[Items from a dataset]
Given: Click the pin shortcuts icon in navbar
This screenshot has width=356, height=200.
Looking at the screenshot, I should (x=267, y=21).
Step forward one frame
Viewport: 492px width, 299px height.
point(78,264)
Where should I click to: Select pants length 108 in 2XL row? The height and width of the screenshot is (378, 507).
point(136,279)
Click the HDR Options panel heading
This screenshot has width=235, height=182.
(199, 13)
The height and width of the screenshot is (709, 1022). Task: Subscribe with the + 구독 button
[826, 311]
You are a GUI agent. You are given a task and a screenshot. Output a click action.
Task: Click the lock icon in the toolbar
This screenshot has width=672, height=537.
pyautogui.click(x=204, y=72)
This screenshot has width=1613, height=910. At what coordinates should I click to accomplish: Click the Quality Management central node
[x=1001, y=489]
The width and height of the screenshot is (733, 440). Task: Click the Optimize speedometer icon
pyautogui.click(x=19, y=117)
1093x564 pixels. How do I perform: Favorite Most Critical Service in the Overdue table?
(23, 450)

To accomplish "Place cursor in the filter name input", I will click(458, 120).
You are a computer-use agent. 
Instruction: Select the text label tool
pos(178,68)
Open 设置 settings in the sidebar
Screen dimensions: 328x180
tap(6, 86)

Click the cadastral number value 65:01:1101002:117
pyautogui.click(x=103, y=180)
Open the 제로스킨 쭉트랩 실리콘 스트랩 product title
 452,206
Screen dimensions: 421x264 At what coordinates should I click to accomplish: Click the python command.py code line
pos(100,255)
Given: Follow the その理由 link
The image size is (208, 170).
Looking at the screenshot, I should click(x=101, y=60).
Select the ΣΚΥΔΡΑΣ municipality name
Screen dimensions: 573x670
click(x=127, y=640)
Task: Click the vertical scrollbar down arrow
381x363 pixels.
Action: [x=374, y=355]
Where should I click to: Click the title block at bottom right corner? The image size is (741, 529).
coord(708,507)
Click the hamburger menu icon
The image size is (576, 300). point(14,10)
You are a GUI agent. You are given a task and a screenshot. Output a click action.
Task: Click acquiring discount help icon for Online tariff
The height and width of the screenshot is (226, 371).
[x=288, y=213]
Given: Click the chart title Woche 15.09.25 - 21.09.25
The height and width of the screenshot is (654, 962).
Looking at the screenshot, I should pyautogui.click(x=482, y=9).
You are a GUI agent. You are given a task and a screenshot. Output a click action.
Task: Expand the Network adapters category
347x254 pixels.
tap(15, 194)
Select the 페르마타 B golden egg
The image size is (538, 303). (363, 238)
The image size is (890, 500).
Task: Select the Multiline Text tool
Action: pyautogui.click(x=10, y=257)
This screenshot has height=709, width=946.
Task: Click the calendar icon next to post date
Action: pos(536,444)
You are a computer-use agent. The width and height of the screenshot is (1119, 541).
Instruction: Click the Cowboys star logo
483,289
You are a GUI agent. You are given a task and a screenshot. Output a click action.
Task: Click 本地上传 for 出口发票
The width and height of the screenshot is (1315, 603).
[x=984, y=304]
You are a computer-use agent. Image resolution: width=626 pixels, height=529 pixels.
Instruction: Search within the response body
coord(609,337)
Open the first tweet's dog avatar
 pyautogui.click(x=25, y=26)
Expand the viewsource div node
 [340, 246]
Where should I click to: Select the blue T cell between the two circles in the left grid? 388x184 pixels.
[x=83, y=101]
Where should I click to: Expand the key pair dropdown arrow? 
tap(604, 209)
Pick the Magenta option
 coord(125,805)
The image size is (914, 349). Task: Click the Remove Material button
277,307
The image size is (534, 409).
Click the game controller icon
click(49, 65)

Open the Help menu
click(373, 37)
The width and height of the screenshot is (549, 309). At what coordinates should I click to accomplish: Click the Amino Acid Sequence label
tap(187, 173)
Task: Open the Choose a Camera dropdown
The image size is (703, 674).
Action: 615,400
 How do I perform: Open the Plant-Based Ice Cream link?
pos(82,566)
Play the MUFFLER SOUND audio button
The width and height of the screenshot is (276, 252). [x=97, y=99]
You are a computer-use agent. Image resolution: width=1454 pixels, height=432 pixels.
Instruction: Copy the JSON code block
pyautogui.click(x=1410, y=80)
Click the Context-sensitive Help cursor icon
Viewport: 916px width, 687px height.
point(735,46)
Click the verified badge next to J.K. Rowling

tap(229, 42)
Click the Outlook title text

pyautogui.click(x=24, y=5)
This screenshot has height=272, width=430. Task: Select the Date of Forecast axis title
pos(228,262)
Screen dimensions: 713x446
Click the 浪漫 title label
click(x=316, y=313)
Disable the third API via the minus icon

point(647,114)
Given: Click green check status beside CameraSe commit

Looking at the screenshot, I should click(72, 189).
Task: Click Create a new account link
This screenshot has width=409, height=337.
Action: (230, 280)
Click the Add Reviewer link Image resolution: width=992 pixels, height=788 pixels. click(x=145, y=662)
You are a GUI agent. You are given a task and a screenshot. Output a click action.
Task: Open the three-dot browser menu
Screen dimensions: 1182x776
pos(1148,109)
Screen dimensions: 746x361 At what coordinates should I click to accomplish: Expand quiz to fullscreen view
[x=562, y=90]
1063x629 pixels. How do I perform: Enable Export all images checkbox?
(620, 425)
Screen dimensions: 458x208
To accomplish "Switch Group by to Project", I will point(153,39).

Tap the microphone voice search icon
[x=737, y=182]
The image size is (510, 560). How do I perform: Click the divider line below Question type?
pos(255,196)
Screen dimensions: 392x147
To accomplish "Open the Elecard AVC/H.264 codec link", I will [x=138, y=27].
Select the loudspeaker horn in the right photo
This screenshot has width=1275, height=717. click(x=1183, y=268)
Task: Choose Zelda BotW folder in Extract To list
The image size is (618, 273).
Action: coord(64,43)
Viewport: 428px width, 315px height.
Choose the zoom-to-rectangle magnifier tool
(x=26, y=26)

Directions
Provide a faithful, complete copy of the entries above.

Result below
Given: Click the pin shortcuts icon in navbar
This screenshot has width=356, height=200.
Looking at the screenshot, I should (x=267, y=21).
Step forward one frame
Viewport: 492px width, 299px height.
point(78,264)
Where should I click to: Select pants length 108 in 2XL row? The height and width of the screenshot is (378, 507).
point(136,279)
Click the HDR Options panel heading
This screenshot has width=235, height=182.
(199, 13)
The height and width of the screenshot is (709, 1022). Task: Subscribe with the + 구독 button
[826, 311]
You are a GUI agent. You are given a task and a screenshot. Output a click action.
Task: Click the lock icon in the toolbar
This screenshot has width=672, height=537.
pyautogui.click(x=204, y=72)
This screenshot has width=1613, height=910. At what coordinates should I click to accomplish: Click the Quality Management central node
[x=1001, y=489]
The width and height of the screenshot is (733, 440). Task: Click the Optimize speedometer icon
pyautogui.click(x=19, y=117)
1093x564 pixels. How do I perform: Favorite Most Critical Service in the Overdue table?
(23, 450)

To accomplish "Place cursor in the filter name input", I will click(458, 120).
You are a computer-use agent. 
Instruction: Select the text label tool
pos(178,68)
Open 设置 settings in the sidebar
Screen dimensions: 328x180
tap(6, 86)

Click the cadastral number value 65:01:1101002:117
pyautogui.click(x=103, y=180)
Open the 제로스킨 쭉트랩 실리콘 스트랩 product title
 452,206
Screen dimensions: 421x264 At what coordinates should I click to accomplish: Click the python command.py code line
pos(100,255)
Given: Follow the その理由 link
The image size is (208, 170).
Looking at the screenshot, I should click(x=101, y=60).
Select the ΣΚΥΔΡΑΣ municipality name
Screen dimensions: 573x670
click(x=127, y=640)
Task: Click the vertical scrollbar down arrow
381x363 pixels.
Action: [x=374, y=355]
Where should I click to: Click the title block at bottom right corner? The image size is (741, 529).
coord(708,507)
Click the hamburger menu icon
The image size is (576, 300). point(14,10)
You are a GUI agent. You are given a task and a screenshot. Output a click action.
Task: Click acquiring discount help icon for Online tariff
The height and width of the screenshot is (226, 371).
[x=288, y=213]
Given: Click the chart title Woche 15.09.25 - 21.09.25
The height and width of the screenshot is (654, 962).
Looking at the screenshot, I should pyautogui.click(x=482, y=9).
You are a GUI agent. You are given a task and a screenshot. Output a click action.
Task: Expand the Network adapters category
347x254 pixels.
tap(15, 194)
Select the 페르마타 B golden egg
The image size is (538, 303). (363, 238)
The image size is (890, 500).
Task: Select the Multiline Text tool
Action: pyautogui.click(x=10, y=257)
This screenshot has height=709, width=946.
Task: Click the calendar icon next to post date
Action: pos(536,444)
You are a computer-use agent. The width and height of the screenshot is (1119, 541).
Instruction: Click the Cowboys star logo
483,289
You are a GUI agent. You are given a task and a screenshot. Output a click action.
Task: Click 本地上传 for 出口发票
The width and height of the screenshot is (1315, 603).
[x=984, y=304]
You are a computer-use agent. Image resolution: width=626 pixels, height=529 pixels.
Instruction: Search within the response body
coord(609,337)
Open the first tweet's dog avatar
 pyautogui.click(x=25, y=26)
Expand the viewsource div node
 [340, 246]
Where should I click to: Select the blue T cell between the two circles in the left grid? 388x184 pixels.
[x=83, y=101]
Where should I click to: Expand the key pair dropdown arrow? 
tap(604, 209)
Pick the Magenta option
 coord(125,805)
The image size is (914, 349). Task: Click the Remove Material button
277,307
The image size is (534, 409).
Click the game controller icon
click(49, 65)

Open the Help menu
click(373, 37)
The width and height of the screenshot is (549, 309). At what coordinates should I click to accomplish: Click the Amino Acid Sequence label
tap(187, 173)
Task: Open the Choose a Camera dropdown
The image size is (703, 674).
Action: 615,400
 How do I perform: Open the Plant-Based Ice Cream link?
pos(82,566)
Play the MUFFLER SOUND audio button
The width and height of the screenshot is (276, 252). [x=97, y=99]
You are a computer-use agent. Image resolution: width=1454 pixels, height=432 pixels.
Instruction: Copy the JSON code block
pyautogui.click(x=1410, y=80)
Click the Context-sensitive Help cursor icon
Viewport: 916px width, 687px height.
point(735,46)
Click the verified badge next to J.K. Rowling

tap(229, 42)
Click the Outlook title text

pyautogui.click(x=24, y=5)
This screenshot has height=272, width=430. Task: Select the Date of Forecast axis title
pos(228,262)
Screen dimensions: 713x446
Click the 浪漫 title label
click(x=316, y=313)
Disable the third API via the minus icon

point(647,114)
Given: Click green check status beside CameraSe commit

Looking at the screenshot, I should click(72, 189).
Task: Click Create a new account link
This screenshot has width=409, height=337.
Action: (230, 280)
Click the Add Reviewer link Image resolution: width=992 pixels, height=788 pixels. click(x=145, y=662)
You are a GUI agent. You are given a task and a screenshot. Output a click action.
Task: Open the three-dot browser menu
Screen dimensions: 1182x776
pos(1148,109)
Screen dimensions: 746x361 At what coordinates should I click to accomplish: Expand quiz to fullscreen view
[x=562, y=90]
1063x629 pixels. How do I perform: Enable Export all images checkbox?
(620, 425)
Screen dimensions: 458x208
To accomplish "Switch Group by to Project", I will point(153,39).

Tap the microphone voice search icon
[x=737, y=182]
The image size is (510, 560). How do I perform: Click the divider line below Question type?
pos(255,196)
Screen dimensions: 392x147
To accomplish "Open the Elecard AVC/H.264 codec link", I will [x=138, y=27].
Select the loudspeaker horn in the right photo
This screenshot has width=1275, height=717. click(x=1183, y=268)
Task: Choose Zelda BotW folder in Extract To list
The image size is (618, 273).
Action: coord(64,43)
Viewport: 428px width, 315px height.
Choose the zoom-to-rectangle magnifier tool
(x=26, y=26)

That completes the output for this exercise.